++++ Selection

Oh hey alastairp, your pet peeve has been answered I think! https://github.com/metabrainz/listenbrainz-serv...
10:15 AM
alastairp

whic pet peeve, I've got lots of them :)
10:16 AM
ruaok

sorry package delivery.
10:16 AM
PG table rotation.
10:16 AM
there is a feature to rename a table, which allows atomic swapping in of tables.
10:16 AM
it, however, does not rename its indexes. which is a pain in the ass.
10:17 AM
so, we either rename all the indexes or we give indexes unique names so we don't have to rename indexes.
10:17 AM
this is a pattern I've come across twice now and on a table that has more than 1 index, this process gets butt ugly.
10:17 AM
alastairp

or rename old indexes then make new table with correct names, then move
10:17 AM
which isn't great either
10:18 AM
why are you rotating tables? what new data is coming in and why is it so different that we need to make a new tbale and rename it?
10:18 AM
ruaok

https://github.com/metabrainz/listenbrainz-serv...

++++++++
++++ Given information

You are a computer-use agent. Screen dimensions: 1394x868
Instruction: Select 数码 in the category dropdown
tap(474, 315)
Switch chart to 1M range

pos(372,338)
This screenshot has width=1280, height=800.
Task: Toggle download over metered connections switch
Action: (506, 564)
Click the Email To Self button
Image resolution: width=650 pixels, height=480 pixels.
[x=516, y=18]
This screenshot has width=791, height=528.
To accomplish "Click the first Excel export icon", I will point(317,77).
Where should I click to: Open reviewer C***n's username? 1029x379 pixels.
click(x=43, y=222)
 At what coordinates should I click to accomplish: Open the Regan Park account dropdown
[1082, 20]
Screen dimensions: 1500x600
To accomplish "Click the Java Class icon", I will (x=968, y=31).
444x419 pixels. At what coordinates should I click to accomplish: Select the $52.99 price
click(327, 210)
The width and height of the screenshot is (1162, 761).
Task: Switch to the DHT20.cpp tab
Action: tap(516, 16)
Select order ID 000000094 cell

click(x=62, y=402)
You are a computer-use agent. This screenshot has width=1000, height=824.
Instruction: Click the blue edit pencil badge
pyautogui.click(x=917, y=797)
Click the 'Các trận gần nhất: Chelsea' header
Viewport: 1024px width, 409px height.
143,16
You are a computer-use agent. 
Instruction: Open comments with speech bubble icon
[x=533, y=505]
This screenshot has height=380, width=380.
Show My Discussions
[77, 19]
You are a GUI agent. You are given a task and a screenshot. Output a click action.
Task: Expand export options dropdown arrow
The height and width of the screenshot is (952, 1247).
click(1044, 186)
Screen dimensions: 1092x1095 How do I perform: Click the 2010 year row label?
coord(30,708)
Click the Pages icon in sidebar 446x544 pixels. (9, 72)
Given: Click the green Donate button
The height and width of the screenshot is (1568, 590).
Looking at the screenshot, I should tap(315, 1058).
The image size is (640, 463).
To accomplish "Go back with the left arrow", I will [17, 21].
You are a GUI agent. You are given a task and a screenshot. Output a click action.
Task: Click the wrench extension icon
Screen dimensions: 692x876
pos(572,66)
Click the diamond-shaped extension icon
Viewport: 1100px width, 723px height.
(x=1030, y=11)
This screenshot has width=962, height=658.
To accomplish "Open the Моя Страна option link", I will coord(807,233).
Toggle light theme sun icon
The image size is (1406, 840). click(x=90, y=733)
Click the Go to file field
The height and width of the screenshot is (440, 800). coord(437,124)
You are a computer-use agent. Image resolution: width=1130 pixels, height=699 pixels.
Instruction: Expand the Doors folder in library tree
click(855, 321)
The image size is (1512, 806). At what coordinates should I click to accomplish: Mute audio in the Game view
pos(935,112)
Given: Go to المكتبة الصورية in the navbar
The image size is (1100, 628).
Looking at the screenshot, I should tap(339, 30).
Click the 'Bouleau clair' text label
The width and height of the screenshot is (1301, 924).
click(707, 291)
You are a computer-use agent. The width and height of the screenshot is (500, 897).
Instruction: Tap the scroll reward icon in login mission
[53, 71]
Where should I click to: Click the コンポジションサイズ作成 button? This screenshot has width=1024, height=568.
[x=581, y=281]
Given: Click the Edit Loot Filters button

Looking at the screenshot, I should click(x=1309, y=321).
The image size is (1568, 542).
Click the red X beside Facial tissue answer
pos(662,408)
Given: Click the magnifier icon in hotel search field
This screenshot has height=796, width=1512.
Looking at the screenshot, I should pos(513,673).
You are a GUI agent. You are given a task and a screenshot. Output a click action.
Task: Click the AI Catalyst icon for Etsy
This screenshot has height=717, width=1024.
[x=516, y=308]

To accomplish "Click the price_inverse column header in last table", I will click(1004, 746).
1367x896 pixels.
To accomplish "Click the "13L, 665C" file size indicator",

++++++++

In the chat, what does the table rename feature fail to rename?

It does not rename the table's indexes.